Todas las críticas, absolutamente todas, han calificado esta película de Stuart Beattie como una de las peores películas del año. No nos corresponde a nosotros hacer el ejercicio de rescatar las bondades que pueda tener, o de sumarnos a la lapidación, sino que invitamos a reflexionar a los distribuidores: ¿cómo es posible que una película como «Yo, Frankenstein«, que acumula tortazos por doquier, llegue a nuestra cartelera mientras propuestas más humildes, pero de mayor calidad, se queden por el camino? Y al precio al que andan las entradas de cine, ¿quién es capaz de animar a un sufrido ciudadano a pagar nueve euros por ver esta película?

Todos los monstruos clásicos, desde Drácula hasta Frankenstein, pasando por La Momia o el Hombre Invisible, han vivido recientes revisiones cinematográficas, con versiones modernas que se alejaban bastante de la historia que nos habían contado en blanco y negro, durante la primera mitad del siglo XX. Por ejemplo, el monstruo de Frankenstein, el moderno Prometeo de Mary Shelley, ha vivido decenas y decenas de adaptaciones a la gran pantalla después de la de James Whale con Boris Karloff.

«Yo, Frankenstein» («I, Frankenstein») de Stuart Beattie («Tomorrow, When the War Began», guionista de «Collateral» y «Piratas del Caribe») es la adaptación a la gran pantalla del cómic de Kevin Grevioux, guionista de «Underworld», que nos contará como Adam, un monstruo inmortal creado por el doctor Frankenstein, se encontrará en medio de una guerra entre criaturas sobrenaturales.

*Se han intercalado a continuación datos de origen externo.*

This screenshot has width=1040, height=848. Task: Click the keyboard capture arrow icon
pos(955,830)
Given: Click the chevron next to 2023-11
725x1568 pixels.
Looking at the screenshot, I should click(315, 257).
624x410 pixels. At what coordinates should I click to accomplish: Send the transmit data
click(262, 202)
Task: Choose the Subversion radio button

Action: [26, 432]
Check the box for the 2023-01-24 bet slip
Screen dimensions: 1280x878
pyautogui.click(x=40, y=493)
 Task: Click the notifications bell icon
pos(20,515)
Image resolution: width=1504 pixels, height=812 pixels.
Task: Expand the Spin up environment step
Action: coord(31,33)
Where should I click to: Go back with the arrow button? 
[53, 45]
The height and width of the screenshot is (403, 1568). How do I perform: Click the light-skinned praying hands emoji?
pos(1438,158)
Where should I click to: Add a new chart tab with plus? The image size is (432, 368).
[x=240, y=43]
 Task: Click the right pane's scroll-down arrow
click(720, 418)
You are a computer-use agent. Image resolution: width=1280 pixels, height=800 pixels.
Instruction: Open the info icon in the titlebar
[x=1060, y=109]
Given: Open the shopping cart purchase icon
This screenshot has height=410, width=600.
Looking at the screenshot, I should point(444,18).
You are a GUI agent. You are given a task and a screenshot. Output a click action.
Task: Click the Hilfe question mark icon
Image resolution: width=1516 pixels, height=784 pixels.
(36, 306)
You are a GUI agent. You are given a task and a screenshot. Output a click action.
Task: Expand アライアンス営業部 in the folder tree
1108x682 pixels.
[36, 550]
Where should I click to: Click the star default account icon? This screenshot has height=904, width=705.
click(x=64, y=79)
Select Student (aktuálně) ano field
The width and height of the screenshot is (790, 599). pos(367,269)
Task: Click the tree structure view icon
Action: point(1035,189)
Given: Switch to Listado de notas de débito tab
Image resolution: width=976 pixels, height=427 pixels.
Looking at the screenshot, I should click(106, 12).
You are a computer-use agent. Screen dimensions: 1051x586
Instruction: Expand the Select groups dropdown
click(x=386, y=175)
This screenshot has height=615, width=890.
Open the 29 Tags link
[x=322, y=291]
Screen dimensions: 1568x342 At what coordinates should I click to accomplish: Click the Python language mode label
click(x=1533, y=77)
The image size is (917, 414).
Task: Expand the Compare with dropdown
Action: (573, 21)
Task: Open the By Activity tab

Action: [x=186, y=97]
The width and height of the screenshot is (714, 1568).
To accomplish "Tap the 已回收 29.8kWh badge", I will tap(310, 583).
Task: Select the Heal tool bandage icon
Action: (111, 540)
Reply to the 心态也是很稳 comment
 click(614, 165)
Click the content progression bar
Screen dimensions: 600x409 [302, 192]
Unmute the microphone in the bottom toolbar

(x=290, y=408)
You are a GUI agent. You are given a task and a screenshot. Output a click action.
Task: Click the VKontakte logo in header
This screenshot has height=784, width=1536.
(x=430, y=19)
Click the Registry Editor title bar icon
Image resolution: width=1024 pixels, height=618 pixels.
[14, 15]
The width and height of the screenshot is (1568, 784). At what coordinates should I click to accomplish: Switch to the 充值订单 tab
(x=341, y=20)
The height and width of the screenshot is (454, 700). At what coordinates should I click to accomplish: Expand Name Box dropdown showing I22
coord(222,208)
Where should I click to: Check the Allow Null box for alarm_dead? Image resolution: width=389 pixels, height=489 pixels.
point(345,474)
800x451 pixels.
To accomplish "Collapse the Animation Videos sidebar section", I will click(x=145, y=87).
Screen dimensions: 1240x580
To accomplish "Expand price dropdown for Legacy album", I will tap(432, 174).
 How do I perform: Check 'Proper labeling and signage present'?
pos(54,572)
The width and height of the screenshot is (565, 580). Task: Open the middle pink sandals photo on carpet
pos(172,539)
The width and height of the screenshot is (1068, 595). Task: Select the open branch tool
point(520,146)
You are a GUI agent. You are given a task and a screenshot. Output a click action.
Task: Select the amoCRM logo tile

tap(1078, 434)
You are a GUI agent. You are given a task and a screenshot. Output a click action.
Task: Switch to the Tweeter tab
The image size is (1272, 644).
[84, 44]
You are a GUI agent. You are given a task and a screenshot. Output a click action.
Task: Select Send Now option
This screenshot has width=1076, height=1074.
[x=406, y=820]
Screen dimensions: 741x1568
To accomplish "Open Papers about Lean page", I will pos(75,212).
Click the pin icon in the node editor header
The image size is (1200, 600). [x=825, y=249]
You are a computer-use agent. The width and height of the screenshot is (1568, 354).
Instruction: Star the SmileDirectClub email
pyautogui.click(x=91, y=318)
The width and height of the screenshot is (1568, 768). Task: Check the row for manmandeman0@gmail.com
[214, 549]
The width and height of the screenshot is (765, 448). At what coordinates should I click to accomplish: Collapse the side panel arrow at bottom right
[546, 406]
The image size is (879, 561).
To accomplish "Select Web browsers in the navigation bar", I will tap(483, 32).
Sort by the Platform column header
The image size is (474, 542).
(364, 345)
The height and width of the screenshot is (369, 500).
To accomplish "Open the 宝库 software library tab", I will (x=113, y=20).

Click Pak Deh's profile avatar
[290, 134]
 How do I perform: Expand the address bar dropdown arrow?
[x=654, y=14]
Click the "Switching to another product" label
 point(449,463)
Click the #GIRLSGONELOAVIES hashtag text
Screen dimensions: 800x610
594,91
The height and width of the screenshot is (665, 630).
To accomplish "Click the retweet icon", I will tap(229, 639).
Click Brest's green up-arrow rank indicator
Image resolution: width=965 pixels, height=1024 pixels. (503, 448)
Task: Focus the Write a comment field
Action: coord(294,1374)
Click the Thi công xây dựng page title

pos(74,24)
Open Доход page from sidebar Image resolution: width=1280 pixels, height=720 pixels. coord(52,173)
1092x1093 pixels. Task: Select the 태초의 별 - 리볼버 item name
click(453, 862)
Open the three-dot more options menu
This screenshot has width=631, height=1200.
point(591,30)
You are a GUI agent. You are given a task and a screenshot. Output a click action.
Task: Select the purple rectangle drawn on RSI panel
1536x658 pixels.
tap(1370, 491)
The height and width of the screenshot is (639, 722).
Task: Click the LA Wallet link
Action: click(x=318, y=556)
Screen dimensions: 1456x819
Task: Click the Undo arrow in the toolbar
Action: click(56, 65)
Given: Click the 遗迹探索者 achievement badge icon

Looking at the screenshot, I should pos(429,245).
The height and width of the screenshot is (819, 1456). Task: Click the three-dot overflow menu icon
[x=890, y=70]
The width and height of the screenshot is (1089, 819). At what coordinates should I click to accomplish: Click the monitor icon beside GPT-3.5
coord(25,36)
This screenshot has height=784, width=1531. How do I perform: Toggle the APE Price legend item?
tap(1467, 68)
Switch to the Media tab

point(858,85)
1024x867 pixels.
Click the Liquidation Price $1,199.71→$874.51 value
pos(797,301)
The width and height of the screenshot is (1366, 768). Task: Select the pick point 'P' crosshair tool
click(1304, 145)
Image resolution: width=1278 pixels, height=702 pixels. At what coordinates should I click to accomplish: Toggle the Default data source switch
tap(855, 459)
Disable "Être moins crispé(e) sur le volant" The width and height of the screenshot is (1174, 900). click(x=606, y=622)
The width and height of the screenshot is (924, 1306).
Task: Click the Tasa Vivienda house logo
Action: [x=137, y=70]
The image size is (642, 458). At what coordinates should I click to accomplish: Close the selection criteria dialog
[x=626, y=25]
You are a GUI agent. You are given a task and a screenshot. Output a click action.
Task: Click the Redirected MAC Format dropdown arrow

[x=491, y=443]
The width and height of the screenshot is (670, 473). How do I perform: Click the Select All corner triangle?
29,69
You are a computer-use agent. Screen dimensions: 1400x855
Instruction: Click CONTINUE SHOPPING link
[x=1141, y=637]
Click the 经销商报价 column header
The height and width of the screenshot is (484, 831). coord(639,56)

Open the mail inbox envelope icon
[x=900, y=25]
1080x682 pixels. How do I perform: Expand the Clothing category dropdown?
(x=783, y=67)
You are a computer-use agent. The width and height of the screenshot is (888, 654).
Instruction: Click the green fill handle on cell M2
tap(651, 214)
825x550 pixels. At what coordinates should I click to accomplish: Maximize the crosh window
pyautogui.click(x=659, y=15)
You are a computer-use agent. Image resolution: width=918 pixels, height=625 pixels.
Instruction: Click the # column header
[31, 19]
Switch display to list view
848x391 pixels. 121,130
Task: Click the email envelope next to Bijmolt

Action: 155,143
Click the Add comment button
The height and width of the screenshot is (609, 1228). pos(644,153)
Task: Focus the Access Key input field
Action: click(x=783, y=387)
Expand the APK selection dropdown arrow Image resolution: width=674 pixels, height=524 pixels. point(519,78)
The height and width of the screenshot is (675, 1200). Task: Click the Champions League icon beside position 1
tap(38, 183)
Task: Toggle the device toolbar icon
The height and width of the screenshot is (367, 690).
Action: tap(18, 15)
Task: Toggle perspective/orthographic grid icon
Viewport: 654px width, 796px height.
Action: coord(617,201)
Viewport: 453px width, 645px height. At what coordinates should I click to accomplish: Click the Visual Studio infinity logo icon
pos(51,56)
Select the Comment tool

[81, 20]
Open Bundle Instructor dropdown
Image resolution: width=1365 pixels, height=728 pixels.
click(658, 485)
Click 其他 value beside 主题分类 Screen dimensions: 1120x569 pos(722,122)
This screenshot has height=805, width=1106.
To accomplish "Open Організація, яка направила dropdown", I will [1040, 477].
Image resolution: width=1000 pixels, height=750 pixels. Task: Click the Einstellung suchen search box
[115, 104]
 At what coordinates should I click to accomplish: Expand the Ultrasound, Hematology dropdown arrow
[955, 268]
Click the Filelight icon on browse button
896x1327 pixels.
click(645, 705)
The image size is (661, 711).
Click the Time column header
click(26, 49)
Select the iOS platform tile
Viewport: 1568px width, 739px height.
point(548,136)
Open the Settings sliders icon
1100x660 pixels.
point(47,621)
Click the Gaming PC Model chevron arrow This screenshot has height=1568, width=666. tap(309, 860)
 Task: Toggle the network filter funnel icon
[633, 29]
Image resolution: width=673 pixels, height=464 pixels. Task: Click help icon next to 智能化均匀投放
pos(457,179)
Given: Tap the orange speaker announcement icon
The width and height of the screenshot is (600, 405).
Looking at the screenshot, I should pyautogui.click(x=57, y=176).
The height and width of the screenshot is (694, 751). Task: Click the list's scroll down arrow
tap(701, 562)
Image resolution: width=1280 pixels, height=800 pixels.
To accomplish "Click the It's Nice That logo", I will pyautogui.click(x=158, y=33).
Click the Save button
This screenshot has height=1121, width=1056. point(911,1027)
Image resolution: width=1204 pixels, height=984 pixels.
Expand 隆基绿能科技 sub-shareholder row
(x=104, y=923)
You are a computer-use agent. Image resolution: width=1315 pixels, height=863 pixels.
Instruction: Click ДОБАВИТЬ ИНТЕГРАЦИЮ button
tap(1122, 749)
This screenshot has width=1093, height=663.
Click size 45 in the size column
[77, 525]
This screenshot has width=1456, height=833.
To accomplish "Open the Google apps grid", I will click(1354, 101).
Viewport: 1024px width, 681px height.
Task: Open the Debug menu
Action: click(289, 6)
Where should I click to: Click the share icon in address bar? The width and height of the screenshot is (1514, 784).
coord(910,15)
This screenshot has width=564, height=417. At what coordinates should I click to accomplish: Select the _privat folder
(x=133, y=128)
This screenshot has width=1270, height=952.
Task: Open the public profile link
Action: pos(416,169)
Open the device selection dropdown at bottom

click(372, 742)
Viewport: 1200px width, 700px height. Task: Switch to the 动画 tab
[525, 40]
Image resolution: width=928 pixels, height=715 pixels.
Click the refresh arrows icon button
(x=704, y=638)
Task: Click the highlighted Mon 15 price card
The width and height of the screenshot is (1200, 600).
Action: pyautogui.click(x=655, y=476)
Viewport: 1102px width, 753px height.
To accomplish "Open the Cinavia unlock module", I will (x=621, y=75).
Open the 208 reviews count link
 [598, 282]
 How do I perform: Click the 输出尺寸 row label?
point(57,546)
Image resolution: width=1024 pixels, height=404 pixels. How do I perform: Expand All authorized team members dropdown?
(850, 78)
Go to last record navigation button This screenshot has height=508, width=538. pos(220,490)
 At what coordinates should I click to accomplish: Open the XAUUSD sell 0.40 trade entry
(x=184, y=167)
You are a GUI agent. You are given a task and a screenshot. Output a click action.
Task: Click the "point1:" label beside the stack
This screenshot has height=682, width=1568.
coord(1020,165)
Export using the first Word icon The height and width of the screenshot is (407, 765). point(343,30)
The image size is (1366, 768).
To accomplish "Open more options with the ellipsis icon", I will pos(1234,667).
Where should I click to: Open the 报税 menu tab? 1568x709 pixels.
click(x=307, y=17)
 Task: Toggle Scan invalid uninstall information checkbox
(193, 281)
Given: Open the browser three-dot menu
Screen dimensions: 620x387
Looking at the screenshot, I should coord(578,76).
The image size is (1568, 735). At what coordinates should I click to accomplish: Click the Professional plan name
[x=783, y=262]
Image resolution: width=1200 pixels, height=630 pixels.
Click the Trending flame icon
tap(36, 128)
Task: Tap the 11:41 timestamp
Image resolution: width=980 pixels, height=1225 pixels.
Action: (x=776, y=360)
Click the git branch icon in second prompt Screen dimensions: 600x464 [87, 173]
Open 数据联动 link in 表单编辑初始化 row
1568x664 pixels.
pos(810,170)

A un lado, las fuerzas del bien lideradas por Miranda Otto y al otro, las huestes del mal formadas por hordas de demonios.

Protagonizada por Aaron Eckhart, Bill Nighy, Yvonne Strahovski, Socratis Otto, Miranda Otto y Jai Courtney, entre otros, la película llega a nuestra cartelera este mismo fin de semana, con la esperanza de pasar desapercibida y no seguir sumando críticas crueles y despiadadas que, como poco, la califican de propuesta ‘frankensteinian’: hecha de pedazos y sin alma.